Ik bracht de andere paarden een voor een over en ze deden het hem na. Stokstijf stilstaan, weggalopperen, terugdraven, gefascineerd staan staren, weggalopperen. De hele dag zijn ze ermee bezig geweest, het ruïneveld is totaal omgeploegd.
Wat was dat! Achter en tussen de bomen was het moeilijk te onderscheiden maar het was te horen. Er was iets gaande in het bos en dat klonk bedreigend. Stommelen, hu, ow en yo roepen, luid krakende takken. Dat moest haast wel een monster zijn. Of zelfs twee monsters. Misschien wel drie.
We namen zelf ook een kijkje. Het waren er inderdaad twee, plus een bosarbeider. Met zijn twee grote vriendelijke reuzen maakte hij in één dag het bosperceel leeg waarin laatst de sparren waren uitgedund door de ambachtelijke houthakker. Ardenners.

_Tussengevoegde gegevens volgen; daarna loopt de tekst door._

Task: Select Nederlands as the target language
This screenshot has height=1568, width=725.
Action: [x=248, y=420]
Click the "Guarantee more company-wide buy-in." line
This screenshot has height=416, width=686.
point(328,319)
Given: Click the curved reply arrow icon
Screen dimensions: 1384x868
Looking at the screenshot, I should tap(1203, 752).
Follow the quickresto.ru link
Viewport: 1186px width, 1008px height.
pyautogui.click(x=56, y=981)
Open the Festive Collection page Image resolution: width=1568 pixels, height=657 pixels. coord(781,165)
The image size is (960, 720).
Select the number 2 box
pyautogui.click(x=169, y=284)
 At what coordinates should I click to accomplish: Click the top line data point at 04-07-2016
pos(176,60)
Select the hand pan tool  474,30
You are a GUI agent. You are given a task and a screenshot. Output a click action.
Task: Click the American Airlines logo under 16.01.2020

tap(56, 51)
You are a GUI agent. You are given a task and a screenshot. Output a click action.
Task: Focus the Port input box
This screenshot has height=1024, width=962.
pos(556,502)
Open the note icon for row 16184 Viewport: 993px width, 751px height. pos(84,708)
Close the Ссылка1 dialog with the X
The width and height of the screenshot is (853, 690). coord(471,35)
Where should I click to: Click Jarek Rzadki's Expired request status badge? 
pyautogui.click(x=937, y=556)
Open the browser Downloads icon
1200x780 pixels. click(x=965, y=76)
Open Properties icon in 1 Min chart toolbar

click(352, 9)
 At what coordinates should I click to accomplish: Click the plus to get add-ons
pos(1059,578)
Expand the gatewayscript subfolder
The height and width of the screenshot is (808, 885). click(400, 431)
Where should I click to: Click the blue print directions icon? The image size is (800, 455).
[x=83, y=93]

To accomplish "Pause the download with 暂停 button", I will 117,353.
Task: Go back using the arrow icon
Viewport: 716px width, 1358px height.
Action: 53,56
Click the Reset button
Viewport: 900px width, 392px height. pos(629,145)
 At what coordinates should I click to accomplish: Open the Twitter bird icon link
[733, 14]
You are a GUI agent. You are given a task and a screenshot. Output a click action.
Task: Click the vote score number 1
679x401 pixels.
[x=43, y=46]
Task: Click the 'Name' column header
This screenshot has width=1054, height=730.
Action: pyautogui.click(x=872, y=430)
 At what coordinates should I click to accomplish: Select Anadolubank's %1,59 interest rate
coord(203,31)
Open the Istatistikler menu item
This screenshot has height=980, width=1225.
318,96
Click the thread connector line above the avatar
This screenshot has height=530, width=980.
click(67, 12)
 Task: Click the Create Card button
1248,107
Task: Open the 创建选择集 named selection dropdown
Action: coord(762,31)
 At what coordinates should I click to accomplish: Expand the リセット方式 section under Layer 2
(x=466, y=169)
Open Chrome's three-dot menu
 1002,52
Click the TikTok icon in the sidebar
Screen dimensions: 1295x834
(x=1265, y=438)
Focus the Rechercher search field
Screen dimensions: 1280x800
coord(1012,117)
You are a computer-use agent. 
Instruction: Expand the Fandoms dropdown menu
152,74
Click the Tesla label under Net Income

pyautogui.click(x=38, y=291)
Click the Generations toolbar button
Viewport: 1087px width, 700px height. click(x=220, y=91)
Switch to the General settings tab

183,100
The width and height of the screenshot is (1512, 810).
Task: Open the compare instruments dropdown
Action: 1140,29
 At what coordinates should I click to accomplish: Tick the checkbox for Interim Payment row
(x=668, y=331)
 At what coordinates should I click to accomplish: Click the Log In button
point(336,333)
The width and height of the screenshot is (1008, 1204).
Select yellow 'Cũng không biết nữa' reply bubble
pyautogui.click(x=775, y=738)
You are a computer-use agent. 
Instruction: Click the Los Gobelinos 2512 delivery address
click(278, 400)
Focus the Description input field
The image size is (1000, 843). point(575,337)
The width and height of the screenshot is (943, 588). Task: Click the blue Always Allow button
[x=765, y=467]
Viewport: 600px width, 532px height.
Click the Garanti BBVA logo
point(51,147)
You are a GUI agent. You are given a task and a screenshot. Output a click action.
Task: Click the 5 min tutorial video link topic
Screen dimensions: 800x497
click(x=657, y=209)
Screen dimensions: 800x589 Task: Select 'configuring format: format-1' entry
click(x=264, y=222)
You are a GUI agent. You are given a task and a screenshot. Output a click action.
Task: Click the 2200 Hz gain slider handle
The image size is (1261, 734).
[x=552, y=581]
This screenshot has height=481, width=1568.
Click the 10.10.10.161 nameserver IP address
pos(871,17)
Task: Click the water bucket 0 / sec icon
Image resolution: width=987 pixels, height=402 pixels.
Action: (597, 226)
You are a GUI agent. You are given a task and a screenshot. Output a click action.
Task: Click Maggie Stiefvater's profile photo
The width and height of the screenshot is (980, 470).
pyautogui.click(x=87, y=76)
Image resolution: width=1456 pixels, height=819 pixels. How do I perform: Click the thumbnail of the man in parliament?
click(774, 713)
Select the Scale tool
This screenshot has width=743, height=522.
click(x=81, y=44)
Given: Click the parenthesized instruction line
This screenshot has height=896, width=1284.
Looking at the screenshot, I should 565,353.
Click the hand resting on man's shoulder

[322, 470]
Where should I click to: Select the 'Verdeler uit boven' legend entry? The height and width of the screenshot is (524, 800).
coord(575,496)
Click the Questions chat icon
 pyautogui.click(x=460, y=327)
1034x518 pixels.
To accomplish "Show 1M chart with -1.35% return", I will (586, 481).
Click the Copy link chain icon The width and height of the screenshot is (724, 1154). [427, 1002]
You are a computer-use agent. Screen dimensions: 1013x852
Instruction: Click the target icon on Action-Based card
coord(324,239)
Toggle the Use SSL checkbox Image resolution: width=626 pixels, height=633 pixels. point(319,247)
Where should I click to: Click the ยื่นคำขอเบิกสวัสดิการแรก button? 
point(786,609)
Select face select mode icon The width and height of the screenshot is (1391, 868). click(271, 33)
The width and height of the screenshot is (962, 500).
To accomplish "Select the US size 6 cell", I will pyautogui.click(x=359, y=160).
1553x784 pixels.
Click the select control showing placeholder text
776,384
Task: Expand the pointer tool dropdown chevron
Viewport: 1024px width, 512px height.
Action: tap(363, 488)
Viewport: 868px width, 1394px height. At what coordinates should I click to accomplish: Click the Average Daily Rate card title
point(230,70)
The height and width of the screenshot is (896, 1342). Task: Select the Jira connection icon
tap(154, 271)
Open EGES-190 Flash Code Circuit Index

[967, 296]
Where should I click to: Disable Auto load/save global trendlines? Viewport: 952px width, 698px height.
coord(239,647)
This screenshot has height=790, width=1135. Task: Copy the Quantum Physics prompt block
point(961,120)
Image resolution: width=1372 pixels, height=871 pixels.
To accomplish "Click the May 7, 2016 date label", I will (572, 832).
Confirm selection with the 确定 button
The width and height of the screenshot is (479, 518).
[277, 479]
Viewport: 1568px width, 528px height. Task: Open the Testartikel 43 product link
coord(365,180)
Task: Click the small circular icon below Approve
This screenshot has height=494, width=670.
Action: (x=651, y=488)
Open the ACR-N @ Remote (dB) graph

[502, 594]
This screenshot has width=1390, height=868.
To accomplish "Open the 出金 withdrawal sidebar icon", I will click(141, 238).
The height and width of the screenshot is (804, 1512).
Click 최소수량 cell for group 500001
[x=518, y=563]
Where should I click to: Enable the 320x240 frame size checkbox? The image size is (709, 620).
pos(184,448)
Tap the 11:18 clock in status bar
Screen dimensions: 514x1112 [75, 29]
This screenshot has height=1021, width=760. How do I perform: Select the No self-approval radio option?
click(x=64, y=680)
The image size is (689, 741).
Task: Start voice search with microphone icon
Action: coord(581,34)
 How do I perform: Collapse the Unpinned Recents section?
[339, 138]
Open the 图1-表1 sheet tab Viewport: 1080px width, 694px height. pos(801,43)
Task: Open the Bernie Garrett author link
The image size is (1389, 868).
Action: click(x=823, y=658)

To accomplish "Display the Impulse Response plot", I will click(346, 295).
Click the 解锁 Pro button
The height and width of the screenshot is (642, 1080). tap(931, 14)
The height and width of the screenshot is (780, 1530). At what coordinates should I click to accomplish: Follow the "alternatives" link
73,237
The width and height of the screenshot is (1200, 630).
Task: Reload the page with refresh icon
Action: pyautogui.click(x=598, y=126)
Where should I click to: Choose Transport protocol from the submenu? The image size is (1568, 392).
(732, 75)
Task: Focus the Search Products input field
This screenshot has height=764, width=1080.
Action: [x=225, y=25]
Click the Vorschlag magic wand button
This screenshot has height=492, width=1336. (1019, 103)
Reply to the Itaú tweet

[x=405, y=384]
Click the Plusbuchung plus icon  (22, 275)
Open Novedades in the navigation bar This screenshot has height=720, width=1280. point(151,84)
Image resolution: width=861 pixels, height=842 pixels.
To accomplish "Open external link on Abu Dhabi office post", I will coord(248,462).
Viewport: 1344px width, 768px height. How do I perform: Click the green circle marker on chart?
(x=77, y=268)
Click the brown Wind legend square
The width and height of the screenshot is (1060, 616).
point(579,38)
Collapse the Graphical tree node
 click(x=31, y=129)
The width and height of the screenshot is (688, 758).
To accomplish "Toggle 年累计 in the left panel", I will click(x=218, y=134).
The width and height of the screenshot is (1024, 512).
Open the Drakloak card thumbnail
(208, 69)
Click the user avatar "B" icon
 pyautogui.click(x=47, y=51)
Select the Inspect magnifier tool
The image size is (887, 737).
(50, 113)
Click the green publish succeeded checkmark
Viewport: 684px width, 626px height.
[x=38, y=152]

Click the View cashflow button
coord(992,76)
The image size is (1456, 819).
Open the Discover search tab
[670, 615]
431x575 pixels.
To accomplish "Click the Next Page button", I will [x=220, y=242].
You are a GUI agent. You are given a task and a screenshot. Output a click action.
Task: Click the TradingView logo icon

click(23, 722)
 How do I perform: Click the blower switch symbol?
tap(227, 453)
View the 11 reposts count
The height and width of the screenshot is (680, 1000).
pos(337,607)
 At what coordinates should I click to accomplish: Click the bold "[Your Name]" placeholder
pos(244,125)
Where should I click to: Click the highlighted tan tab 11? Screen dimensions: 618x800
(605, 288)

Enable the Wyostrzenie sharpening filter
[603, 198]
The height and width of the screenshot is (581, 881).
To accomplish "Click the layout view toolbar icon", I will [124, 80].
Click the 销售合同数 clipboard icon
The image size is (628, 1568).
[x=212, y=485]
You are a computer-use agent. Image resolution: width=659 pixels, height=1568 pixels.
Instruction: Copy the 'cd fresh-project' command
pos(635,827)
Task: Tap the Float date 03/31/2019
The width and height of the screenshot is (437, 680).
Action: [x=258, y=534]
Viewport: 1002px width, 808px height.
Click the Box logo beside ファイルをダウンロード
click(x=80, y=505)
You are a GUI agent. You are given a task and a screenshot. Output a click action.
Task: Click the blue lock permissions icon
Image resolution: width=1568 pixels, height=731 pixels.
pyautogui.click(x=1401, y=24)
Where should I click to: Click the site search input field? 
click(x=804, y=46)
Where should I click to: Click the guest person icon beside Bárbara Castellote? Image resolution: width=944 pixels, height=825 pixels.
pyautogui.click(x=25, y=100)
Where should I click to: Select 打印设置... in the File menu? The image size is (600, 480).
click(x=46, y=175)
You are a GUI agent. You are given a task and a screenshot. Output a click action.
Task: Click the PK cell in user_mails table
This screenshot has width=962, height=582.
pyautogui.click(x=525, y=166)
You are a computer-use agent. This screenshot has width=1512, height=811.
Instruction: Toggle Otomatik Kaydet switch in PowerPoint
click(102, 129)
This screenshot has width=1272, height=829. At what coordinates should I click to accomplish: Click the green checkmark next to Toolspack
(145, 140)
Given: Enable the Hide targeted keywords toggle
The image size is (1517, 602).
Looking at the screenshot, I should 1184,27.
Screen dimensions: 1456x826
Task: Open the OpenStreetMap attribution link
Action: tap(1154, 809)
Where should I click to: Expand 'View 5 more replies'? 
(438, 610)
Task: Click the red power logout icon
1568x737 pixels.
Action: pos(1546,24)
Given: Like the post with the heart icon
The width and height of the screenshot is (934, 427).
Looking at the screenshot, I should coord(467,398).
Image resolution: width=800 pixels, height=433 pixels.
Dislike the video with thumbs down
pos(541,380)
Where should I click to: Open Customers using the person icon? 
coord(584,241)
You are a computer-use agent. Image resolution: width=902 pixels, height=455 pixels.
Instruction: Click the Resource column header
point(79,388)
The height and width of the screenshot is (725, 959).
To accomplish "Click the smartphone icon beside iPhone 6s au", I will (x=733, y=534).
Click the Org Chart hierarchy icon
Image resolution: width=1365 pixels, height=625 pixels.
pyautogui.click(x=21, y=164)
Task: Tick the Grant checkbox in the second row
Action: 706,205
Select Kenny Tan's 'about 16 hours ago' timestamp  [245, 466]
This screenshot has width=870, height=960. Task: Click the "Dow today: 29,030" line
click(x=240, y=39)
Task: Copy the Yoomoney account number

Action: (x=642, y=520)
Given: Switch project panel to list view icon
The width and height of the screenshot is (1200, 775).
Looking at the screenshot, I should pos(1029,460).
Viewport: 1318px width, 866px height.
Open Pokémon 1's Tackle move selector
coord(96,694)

Twee gemoedelijke oerkrachten. Ze werken om de beurt een half uur en hard ook. Die 30-meter sparren zijn massieve gewichten, soms slepen ze er twee tegelijk en dat alles heuvelop. Het dier dat uitrust staat met zijn sleepketting aan de ene boom gebonden en met zijn geleidetouw aan een andere, maar dat is niet echt nodig. Het staat kalm te wachten tot het weer aan de beurt is.
Aan het eind van de middag was alles klaar. Ze stommelden de trailer weer in en vertrokken. Onze paarden konden eindelijk opgelucht hun neus weer in het gras steken.